Collected data entries:

=== Begin Enclosure ===

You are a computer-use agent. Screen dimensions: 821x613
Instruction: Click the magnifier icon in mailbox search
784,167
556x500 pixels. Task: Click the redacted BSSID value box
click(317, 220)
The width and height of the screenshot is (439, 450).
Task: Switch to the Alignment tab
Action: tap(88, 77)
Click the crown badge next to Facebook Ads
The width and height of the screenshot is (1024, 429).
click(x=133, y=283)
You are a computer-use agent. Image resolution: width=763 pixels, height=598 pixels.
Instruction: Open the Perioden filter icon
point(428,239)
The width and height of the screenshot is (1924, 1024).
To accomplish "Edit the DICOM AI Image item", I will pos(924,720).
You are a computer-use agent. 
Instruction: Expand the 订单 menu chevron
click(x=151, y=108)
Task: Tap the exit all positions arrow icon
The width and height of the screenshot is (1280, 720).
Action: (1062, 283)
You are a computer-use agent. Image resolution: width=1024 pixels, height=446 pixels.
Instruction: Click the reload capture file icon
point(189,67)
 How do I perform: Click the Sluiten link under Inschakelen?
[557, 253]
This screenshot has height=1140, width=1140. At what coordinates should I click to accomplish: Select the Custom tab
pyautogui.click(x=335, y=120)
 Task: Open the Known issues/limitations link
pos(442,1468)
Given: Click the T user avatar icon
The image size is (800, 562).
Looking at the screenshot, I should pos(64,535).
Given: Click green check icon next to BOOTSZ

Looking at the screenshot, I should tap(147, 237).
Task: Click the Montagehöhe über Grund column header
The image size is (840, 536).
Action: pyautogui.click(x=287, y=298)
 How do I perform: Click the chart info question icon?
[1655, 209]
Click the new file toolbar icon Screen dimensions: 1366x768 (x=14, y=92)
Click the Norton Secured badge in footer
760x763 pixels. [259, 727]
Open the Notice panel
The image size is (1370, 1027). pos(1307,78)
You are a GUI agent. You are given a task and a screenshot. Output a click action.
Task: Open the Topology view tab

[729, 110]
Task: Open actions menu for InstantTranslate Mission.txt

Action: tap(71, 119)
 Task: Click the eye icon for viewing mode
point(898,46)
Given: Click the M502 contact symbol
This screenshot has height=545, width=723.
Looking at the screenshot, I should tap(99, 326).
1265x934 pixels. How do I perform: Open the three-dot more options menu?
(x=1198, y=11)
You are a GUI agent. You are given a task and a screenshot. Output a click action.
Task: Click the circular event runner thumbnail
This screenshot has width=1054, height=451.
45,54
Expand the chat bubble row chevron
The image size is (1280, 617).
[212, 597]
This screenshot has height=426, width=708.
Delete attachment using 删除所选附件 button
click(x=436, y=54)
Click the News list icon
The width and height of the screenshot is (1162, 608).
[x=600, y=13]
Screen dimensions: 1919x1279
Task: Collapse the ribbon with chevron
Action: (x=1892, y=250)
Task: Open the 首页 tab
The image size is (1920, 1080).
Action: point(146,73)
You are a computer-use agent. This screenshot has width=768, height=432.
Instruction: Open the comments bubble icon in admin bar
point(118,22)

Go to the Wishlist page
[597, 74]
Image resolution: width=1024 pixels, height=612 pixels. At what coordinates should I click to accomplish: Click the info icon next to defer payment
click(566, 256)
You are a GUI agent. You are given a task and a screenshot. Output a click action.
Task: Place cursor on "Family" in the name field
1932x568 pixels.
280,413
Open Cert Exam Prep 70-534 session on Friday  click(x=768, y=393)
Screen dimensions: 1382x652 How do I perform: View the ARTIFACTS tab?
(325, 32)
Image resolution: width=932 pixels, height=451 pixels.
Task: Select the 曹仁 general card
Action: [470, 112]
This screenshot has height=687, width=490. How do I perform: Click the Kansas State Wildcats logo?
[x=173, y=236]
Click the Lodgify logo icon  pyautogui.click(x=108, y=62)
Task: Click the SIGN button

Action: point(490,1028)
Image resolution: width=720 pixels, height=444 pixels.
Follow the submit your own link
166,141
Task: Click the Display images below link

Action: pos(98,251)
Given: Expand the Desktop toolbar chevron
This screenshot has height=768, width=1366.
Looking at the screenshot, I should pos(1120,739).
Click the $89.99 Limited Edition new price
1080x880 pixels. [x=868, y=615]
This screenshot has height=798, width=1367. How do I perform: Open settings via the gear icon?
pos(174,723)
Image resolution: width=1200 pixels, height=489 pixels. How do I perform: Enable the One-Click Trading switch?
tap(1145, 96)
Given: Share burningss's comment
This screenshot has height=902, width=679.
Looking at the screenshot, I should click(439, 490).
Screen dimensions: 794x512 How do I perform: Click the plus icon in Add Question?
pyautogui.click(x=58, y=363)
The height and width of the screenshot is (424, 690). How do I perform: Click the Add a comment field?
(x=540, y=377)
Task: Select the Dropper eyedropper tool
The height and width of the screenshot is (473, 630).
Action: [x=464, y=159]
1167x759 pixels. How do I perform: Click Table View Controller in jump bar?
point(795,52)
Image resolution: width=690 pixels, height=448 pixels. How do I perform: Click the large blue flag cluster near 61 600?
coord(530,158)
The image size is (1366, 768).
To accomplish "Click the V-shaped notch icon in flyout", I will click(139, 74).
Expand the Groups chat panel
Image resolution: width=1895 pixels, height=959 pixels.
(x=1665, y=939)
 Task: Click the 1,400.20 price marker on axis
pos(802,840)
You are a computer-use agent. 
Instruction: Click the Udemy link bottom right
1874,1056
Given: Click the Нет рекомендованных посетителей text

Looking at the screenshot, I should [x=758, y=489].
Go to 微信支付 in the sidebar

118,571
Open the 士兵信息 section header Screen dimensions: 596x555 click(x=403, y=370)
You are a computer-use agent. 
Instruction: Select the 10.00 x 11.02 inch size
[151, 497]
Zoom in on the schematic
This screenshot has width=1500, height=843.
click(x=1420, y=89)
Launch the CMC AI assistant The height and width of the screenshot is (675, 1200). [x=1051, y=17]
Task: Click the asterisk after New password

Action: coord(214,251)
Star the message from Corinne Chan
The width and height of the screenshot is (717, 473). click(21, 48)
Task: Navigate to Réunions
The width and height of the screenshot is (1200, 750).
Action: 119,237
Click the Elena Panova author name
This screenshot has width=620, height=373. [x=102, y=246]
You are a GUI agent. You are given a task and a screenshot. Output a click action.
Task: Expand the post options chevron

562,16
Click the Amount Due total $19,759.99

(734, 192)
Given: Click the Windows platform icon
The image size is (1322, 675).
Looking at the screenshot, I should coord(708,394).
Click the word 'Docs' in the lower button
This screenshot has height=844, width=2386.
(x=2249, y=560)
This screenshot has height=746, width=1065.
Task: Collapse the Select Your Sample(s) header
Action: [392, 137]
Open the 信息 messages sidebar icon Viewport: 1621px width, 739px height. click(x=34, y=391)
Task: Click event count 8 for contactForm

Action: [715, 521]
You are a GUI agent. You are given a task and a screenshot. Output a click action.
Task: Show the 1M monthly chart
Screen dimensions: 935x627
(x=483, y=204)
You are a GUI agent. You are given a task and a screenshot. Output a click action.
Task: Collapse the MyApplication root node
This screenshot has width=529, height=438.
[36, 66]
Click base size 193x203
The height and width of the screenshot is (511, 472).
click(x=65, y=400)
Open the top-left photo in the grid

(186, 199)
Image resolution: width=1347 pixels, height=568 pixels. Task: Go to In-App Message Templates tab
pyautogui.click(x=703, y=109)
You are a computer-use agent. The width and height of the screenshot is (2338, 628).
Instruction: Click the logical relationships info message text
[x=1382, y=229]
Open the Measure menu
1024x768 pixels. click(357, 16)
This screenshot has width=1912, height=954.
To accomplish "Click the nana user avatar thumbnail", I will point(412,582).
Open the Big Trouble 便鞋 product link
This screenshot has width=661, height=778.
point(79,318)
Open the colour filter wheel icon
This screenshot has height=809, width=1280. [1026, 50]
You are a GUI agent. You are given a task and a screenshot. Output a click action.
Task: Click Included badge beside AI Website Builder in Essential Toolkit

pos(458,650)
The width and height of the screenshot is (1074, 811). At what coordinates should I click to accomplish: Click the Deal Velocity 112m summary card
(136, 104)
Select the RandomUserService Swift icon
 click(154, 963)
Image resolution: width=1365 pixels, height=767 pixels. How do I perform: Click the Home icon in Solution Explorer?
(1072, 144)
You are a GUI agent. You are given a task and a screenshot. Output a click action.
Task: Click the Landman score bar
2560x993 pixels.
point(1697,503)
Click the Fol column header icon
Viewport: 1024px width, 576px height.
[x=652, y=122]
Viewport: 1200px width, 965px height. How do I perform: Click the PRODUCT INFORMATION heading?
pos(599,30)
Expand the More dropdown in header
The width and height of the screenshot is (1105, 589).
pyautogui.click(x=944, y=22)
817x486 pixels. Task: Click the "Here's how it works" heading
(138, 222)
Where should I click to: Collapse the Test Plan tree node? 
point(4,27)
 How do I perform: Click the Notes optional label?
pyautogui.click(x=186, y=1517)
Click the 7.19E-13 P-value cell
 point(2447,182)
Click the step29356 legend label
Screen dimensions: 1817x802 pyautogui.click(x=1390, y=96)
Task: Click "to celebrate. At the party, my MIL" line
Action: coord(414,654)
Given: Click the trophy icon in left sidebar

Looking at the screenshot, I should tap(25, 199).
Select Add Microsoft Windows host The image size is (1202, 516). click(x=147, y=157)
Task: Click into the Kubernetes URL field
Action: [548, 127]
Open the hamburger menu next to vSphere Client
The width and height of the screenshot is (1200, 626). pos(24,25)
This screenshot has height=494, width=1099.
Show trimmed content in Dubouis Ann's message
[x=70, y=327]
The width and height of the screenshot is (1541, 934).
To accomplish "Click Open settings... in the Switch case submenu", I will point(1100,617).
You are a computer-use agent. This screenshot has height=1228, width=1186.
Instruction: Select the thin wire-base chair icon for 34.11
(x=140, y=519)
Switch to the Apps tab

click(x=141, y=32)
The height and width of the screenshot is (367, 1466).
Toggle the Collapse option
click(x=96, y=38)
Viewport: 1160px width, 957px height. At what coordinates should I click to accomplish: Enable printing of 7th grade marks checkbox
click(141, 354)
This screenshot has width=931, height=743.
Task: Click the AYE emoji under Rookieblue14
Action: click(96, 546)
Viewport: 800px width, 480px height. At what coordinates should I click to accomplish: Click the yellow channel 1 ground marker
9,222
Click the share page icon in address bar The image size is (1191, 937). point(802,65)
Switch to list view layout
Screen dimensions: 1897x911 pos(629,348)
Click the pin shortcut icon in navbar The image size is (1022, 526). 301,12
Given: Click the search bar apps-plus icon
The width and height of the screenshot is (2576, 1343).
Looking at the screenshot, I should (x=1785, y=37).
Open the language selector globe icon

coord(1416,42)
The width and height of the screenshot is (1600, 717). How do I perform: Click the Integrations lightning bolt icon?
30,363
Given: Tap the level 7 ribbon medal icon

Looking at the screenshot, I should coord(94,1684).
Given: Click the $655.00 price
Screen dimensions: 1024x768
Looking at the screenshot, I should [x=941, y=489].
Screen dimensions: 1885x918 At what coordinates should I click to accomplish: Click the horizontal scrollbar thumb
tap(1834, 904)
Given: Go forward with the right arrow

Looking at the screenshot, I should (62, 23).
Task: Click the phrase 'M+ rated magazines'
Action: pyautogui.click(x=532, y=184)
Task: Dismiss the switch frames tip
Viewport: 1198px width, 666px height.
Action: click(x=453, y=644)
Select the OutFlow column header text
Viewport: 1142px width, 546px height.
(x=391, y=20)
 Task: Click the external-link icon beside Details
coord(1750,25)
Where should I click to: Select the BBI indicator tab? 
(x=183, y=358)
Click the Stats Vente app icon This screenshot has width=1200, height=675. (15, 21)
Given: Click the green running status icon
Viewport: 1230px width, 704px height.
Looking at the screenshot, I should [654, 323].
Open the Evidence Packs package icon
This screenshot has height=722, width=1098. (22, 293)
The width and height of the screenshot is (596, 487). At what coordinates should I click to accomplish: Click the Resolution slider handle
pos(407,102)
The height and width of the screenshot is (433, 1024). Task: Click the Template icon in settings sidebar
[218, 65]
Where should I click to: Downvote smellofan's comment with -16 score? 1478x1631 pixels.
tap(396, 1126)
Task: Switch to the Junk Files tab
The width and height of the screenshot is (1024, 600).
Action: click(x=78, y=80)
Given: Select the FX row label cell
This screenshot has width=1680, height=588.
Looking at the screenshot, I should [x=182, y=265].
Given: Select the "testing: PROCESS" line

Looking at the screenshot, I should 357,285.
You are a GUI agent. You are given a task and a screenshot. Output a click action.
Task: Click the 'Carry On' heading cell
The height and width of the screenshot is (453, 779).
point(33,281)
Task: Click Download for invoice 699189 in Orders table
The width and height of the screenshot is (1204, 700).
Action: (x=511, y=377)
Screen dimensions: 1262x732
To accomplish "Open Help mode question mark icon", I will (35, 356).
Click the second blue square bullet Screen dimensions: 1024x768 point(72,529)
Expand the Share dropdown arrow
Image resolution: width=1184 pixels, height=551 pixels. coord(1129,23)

=== End Enclosure ===

• _Assigned task_
Check every line above for the string "computer" and copy those that have it.

• _Your solution_
You are a computer-use agent. Screen dimensions: 821x613
You are a computer-use agent. Image resolution: width=763 pixels, height=598 pixels.
You are a computer-use agent. 
You are a computer-use agent. Image resolution: width=1024 pixels, height=446 pixels.
You are a computer-use agent. This screenshot has width=768, height=432.
You are a computer-use agent. 
You are a computer-use agent. 
You are a computer-use agent. The width and height of the screenshot is (2338, 628).
You are a computer-use agent. This screenshot has height=1228, width=1186.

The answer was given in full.